- _YOUR TASK_
Render the lines from the one containing "Task: Open Settings and Members gear icon" through the one containing "Go back to the", inclusive, as a Markdown table with the columns Row and Line, skipping any blank lines.

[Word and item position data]

** Begin **

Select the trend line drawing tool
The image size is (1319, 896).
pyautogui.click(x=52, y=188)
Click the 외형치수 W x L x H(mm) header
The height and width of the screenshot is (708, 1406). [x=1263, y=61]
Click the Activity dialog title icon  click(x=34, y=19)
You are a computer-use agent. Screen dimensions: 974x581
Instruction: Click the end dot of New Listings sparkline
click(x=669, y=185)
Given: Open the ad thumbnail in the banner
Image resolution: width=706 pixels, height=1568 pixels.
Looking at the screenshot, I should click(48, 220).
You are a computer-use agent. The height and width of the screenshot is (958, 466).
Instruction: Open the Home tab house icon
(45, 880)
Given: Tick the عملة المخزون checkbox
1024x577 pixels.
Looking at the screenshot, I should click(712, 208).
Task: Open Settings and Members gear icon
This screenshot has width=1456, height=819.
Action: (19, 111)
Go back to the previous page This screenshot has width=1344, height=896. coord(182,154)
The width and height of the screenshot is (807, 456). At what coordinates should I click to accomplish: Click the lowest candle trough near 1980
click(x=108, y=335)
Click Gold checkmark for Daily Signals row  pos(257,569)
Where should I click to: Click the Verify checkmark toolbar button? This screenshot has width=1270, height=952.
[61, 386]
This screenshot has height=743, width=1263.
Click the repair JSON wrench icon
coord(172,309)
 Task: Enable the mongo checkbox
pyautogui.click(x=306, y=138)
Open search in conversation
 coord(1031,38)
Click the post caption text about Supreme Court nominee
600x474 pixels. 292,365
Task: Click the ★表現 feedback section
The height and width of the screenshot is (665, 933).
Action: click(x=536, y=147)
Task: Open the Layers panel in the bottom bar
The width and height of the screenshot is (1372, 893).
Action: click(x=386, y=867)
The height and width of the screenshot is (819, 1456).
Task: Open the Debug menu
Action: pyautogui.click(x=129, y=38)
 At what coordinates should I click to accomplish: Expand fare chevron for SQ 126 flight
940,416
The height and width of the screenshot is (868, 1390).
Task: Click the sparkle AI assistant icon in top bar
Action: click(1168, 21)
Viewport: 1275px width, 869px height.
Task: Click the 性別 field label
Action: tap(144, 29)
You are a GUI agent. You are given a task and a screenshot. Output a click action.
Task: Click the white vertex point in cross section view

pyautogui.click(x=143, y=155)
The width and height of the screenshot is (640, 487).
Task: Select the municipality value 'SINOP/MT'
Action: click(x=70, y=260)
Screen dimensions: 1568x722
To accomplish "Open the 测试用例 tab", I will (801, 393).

** End **

- _EXERCISE SOLUTION_
| Row | Line |
|---|---|
| 1 | Task: Open Settings and Members gear icon |
| 2 | This screenshot has width=1456, height=819. |
| 3 | Action: (19, 111) |
| 4 | Go back to the previous page This screenshot has width=1344, height=896. coord(182,154) |